Question

$$ {\displaystyle \frac{5}{a-3}=\frac{a+2}{a-3}+3}$$

Answer

**step1** Understanding the problem

The problem asks us to find the value of 'a' in the equation: $$ {\displaystyle \frac{5}{a-3}=\frac{a+2}{a-3}+3}$$
This type of problem involves an unknown variable 'a' and requires methods typically taught in algebra, which is beyond the scope of elementary school mathematics (Grade K-5 Common Core standards). However, to address the problem as given, I will proceed to show the steps to solve it using appropriate mathematical methods.

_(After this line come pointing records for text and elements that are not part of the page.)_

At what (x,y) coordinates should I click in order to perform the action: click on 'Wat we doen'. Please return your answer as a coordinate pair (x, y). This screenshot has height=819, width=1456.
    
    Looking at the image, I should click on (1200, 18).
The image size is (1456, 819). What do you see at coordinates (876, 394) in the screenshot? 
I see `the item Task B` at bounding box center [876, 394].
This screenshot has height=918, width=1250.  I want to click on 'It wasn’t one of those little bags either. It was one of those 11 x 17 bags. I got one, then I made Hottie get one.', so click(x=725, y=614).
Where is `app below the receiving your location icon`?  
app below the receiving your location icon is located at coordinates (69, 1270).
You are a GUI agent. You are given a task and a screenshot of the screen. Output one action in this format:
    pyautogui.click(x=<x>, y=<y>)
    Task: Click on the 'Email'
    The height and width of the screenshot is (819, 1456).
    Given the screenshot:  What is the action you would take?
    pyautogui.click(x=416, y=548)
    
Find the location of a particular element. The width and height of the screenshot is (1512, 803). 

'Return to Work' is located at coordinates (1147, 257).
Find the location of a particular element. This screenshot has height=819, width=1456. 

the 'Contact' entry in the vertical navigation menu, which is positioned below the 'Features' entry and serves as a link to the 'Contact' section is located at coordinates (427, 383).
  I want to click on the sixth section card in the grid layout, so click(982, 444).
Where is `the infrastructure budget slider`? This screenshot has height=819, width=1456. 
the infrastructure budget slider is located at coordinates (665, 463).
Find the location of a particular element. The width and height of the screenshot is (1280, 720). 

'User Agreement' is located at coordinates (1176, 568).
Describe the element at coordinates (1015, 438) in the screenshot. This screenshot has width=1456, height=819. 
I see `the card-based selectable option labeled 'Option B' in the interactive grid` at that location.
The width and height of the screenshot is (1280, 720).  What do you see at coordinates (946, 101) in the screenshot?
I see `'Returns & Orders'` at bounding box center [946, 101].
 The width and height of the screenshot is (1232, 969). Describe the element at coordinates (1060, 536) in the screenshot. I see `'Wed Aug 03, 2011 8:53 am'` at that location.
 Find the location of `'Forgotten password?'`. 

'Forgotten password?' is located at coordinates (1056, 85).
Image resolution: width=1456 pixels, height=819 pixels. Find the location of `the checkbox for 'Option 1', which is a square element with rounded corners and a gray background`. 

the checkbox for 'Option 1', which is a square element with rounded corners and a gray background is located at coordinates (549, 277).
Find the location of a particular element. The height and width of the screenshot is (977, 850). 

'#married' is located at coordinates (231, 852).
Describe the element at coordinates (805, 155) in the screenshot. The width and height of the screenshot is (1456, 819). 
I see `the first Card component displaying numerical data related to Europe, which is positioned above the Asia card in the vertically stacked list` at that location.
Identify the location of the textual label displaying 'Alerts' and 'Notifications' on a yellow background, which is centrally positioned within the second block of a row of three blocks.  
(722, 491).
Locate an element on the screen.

**step2** Identifying constraints on 'a'

Before we begin solving the equation, it is crucial to identify any values of 'a' that would make the equation undefined. The denominators of the fractions in the equation are $$(a-3)$$. A fraction is undefined if its denominator is zero.
Therefore, we must ensure that $$a-3 \neq 0$$.
This condition implies that $$a \neq 3$$. We must keep this restriction in mind as we solve for 'a', because any solution we find must satisfy this condition.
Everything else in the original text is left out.